Botte e spray al peperoncino contro le vittime: fermati i rapinatori seriali dei vicoli

I poliziotti del commissariato di Pré sono riusciti a risalire ai colpevoli di due violente rapine messe a segno la notte di Halloween: due giorni prima avevano colpito sempre nei caruggi con le stesse modalità

Almeno 4 colpi messi a segno in due giorni, con metodo e violenza, utilizzando non solo i pugni, ma anche lo spray al peperoncino per mettere ko le vittime. I poliziotti del commissariato di Pré hanno accertato che i due uomini già arrestati a metà novembre per due rapine commesse la notte del 29 ottobre sono gli stessi che hanno colpito anche la notte di Halloween, sempre nella zona del centro storico, e hanno aggiunto ulteriore materiale a un fascicolo già piuttosto corposo. 

Si tratta di un 19enne e di un 24enne entrambi di origini marocchine, che la Squadra Mobile aveva già arrestato per due rapine messe a segno a distanza di poche ore una dall’altra, una in via San Luca e una in via Cairoli. Stando a quanto ricostruito dai poliziotti del commissariato di Pré, sempre loro, due sere dopo, sono tornati a colpire: il primo episodio in via dei Giustiniani, dove hanno preso a pugni in faccia il titolare di un locale della zona e gli hanno rubato il telefono. Il secondo episodio poco dopo e poco distante, in piazza San Bernardo, vittima un trentenne che si era mescolato ai frequentatori della movida di Halloween, che è stato aggredito e minacciato con una bomboletta di spray urticante.

Gli agenti del commissariato avevano fermato i due giovani qualche ora dopo i fatti, trovandoli in possesso dei cellulari appena rubati, e si erano inizialmente limitati a denunciarli per ricettazione. Qualche giorno dopo uno dei due rapinatori si era anche presentato in commissariato per giustificarsi, spiegando di essere stato a sua volta derubato e di avere comprato lo smartphone da un ricettatore nei vicoli senza sapere che fosse rubato.

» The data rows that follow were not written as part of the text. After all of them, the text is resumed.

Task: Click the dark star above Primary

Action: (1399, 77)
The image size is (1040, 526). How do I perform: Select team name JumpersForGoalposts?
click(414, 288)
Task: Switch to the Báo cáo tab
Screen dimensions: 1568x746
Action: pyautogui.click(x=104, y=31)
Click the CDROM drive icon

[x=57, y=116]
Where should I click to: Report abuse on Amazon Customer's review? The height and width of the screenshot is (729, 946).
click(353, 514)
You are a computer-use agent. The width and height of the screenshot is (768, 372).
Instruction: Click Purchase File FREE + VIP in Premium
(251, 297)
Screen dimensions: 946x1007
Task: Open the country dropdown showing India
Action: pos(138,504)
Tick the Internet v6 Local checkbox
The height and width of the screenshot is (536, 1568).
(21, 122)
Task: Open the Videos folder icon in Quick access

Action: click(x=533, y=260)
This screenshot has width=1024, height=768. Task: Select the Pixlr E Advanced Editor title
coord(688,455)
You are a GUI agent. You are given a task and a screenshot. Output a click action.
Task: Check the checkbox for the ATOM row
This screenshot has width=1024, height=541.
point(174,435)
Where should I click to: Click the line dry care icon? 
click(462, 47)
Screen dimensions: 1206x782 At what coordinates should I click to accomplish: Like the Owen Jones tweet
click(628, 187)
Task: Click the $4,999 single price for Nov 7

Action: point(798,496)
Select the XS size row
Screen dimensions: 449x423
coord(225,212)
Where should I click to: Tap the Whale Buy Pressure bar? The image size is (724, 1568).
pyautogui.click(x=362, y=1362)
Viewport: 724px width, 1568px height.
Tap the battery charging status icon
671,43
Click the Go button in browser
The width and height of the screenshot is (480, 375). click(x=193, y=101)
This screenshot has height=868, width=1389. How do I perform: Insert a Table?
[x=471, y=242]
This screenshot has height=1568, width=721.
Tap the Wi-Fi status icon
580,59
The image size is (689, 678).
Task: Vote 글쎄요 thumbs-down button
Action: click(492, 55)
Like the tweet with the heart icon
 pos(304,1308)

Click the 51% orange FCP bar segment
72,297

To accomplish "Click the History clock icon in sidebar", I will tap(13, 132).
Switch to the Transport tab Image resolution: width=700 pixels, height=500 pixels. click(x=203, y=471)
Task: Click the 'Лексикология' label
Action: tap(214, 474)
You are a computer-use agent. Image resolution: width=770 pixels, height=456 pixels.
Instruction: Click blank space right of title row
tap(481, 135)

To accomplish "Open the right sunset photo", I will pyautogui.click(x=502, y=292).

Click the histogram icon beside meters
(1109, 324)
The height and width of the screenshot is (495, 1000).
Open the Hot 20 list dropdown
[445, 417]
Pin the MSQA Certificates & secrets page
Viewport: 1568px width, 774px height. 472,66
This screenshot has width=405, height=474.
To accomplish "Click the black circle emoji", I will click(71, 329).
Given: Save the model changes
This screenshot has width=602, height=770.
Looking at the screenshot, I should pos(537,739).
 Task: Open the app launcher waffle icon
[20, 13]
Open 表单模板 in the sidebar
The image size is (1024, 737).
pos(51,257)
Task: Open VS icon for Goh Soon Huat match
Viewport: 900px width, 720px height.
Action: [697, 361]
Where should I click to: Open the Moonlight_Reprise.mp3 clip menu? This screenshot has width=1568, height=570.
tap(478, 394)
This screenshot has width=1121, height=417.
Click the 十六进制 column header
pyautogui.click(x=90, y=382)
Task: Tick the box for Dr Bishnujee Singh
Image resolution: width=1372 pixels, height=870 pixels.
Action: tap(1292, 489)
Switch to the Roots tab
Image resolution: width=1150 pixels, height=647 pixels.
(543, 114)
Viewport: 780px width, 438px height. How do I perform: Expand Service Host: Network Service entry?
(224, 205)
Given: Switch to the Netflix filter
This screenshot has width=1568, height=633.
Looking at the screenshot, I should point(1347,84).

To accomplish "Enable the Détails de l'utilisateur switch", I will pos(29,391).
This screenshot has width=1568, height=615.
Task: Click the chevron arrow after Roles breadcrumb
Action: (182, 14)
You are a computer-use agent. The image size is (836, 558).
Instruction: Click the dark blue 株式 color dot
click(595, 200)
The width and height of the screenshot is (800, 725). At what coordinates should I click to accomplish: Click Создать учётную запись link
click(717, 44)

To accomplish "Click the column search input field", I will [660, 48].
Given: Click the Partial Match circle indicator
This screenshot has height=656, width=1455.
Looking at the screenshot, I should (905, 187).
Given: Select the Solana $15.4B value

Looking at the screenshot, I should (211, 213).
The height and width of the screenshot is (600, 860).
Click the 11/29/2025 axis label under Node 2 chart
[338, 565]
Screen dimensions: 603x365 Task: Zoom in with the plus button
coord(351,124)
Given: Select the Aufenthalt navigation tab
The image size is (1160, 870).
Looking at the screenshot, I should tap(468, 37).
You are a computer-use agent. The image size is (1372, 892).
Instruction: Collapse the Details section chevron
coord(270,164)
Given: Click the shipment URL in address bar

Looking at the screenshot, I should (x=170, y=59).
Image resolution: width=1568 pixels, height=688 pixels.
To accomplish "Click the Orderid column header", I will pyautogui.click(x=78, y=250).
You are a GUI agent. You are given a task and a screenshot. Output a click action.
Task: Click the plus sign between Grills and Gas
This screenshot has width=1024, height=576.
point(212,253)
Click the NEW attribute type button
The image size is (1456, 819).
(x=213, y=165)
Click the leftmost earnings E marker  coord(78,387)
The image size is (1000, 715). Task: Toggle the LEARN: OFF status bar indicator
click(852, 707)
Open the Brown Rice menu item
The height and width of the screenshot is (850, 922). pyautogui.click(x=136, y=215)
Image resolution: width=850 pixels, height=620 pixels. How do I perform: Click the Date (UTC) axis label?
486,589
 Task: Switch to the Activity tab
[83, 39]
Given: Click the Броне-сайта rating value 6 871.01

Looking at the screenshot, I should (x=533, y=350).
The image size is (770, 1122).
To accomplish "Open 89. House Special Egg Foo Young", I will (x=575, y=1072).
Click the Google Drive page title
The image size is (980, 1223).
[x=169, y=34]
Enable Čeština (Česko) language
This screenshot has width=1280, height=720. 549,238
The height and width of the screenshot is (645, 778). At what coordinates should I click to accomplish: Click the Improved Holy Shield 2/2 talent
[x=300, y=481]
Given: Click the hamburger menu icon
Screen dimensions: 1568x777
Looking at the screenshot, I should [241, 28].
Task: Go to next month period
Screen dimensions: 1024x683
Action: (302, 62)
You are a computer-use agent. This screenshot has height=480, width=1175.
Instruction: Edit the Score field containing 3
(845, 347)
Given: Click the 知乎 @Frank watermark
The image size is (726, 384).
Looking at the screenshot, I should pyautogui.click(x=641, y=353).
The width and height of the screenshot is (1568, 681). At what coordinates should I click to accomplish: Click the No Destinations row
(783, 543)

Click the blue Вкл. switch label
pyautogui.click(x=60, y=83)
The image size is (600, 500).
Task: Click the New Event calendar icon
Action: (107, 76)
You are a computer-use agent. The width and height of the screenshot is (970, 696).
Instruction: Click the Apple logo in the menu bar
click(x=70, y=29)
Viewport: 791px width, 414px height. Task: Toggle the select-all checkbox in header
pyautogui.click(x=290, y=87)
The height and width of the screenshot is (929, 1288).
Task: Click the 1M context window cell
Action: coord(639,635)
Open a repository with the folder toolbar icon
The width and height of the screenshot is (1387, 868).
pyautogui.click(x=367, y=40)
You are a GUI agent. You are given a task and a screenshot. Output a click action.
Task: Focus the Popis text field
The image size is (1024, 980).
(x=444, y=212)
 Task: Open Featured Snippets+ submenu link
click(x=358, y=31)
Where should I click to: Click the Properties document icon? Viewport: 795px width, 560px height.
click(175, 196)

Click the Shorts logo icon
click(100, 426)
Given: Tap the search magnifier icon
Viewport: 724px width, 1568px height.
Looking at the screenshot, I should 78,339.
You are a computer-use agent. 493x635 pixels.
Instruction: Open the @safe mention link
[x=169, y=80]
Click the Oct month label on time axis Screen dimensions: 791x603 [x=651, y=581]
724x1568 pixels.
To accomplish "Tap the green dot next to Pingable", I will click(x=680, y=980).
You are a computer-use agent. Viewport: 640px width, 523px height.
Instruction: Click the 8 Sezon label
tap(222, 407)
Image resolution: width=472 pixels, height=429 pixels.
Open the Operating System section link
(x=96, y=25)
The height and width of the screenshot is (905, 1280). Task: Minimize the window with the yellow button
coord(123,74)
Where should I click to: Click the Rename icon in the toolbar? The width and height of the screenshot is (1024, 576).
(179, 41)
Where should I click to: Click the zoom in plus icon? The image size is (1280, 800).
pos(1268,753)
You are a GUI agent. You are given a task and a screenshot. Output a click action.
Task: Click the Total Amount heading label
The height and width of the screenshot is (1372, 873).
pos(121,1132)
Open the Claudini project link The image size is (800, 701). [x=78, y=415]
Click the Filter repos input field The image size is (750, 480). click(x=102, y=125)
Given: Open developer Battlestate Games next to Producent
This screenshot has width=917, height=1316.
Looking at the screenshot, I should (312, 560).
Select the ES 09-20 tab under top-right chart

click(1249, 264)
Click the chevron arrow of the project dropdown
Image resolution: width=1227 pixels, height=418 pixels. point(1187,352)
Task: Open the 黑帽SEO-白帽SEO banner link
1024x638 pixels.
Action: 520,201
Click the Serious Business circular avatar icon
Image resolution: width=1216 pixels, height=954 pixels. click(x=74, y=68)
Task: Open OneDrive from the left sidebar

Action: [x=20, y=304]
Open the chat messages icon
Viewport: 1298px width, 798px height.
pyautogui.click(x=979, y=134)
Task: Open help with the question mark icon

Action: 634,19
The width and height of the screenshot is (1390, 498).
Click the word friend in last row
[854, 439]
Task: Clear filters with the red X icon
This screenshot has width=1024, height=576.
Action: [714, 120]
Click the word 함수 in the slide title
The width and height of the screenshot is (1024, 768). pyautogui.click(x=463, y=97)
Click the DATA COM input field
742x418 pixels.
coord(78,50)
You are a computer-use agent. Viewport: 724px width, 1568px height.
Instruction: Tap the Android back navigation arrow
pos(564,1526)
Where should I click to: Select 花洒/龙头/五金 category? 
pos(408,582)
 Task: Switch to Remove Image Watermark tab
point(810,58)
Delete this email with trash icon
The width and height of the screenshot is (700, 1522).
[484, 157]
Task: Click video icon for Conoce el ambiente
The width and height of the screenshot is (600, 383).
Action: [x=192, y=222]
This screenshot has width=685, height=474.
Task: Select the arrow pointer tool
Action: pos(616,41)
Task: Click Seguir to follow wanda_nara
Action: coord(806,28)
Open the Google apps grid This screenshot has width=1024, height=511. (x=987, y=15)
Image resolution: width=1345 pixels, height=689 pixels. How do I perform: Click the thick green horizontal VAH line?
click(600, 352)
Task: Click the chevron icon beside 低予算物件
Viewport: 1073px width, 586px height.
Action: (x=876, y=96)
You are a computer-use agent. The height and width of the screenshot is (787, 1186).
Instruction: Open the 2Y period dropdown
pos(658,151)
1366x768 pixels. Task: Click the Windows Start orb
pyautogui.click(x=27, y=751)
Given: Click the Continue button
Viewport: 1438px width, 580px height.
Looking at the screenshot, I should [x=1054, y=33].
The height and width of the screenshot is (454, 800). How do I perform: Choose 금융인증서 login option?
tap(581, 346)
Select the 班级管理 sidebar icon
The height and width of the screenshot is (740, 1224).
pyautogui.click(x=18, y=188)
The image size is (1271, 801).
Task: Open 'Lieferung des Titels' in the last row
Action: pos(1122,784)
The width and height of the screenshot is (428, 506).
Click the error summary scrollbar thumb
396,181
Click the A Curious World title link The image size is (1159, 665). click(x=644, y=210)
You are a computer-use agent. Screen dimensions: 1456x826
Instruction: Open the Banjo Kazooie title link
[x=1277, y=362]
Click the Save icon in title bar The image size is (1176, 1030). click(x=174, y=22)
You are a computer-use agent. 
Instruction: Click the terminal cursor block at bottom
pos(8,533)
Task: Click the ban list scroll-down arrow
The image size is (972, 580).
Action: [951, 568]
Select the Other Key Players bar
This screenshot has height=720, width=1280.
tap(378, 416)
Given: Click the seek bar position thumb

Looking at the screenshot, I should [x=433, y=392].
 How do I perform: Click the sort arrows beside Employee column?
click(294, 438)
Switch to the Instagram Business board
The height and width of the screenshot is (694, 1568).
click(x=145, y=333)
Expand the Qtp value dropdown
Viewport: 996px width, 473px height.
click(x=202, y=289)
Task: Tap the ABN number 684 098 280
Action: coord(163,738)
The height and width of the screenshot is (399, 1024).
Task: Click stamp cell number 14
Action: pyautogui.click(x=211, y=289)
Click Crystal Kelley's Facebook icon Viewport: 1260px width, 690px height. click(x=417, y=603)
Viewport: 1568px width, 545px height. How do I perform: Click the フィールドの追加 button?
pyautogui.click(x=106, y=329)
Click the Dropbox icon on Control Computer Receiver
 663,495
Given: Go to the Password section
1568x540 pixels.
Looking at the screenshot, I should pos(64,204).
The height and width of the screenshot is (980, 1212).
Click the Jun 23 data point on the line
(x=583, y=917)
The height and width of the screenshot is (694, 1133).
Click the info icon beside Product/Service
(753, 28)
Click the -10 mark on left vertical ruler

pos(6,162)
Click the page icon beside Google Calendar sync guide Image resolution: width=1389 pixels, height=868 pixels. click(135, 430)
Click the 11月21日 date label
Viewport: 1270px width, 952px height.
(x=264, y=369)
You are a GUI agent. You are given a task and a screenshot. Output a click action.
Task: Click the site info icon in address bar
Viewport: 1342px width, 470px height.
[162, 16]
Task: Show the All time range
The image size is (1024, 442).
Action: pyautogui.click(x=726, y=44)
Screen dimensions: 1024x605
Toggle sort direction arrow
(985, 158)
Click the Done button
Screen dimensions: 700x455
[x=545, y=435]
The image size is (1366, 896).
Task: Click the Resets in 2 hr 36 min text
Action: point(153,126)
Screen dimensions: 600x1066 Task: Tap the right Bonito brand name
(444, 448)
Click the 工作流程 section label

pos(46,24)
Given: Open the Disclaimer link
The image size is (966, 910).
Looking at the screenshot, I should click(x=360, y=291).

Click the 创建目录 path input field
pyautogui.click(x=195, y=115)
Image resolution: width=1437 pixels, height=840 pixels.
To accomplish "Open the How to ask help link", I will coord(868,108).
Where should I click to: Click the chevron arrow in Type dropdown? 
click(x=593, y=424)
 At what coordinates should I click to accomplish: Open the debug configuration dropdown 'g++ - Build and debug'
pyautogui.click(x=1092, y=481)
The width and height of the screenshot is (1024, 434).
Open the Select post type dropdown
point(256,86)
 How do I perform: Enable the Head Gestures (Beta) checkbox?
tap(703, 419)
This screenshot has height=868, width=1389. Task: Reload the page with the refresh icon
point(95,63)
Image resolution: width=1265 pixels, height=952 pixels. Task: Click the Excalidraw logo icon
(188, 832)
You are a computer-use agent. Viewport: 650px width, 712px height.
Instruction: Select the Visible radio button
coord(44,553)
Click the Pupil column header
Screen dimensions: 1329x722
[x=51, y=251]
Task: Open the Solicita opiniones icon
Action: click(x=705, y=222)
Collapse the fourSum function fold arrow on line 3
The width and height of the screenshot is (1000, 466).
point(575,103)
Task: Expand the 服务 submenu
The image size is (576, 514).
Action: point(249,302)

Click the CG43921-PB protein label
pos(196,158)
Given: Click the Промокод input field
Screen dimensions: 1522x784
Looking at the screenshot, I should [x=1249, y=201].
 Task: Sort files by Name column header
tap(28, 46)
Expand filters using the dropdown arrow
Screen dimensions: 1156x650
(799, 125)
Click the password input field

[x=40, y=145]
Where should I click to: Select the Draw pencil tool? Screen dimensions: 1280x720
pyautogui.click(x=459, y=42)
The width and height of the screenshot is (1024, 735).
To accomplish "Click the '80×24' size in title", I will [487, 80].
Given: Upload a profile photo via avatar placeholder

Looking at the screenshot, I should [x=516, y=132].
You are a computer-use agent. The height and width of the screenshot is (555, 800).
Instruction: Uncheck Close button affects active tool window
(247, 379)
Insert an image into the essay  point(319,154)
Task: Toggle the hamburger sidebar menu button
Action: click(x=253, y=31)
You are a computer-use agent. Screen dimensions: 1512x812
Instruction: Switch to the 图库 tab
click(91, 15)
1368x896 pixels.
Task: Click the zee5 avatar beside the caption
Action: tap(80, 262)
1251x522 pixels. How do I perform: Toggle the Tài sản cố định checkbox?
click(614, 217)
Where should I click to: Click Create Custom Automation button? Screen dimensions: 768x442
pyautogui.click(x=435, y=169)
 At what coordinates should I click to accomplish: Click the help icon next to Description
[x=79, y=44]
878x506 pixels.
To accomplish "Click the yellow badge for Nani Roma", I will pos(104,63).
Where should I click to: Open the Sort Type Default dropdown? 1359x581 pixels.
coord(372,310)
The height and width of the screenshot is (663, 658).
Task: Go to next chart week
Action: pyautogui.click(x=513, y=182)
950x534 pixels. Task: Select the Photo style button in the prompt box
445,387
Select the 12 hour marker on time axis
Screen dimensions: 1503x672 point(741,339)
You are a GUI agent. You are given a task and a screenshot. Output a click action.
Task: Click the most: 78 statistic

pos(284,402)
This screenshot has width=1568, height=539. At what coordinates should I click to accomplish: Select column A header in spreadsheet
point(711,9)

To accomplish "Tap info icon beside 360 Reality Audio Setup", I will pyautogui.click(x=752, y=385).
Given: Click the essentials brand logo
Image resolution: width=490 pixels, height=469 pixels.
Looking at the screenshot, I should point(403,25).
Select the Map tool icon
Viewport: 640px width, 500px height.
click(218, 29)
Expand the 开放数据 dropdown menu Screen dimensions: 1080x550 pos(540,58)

I poliziotti avevano archiviato la spiegazione e proseguito con le indagini, visionando per ore i filmati delle telecamere di sorveglianza e riascoltando le vittime e riuscendo alla fine ad attribuire ai due, già in carcere, anche le rapine della notte di Halloween: nei giorni scorsi l’ordine di custodia cautelare è stato consegnato proprio a Marassi.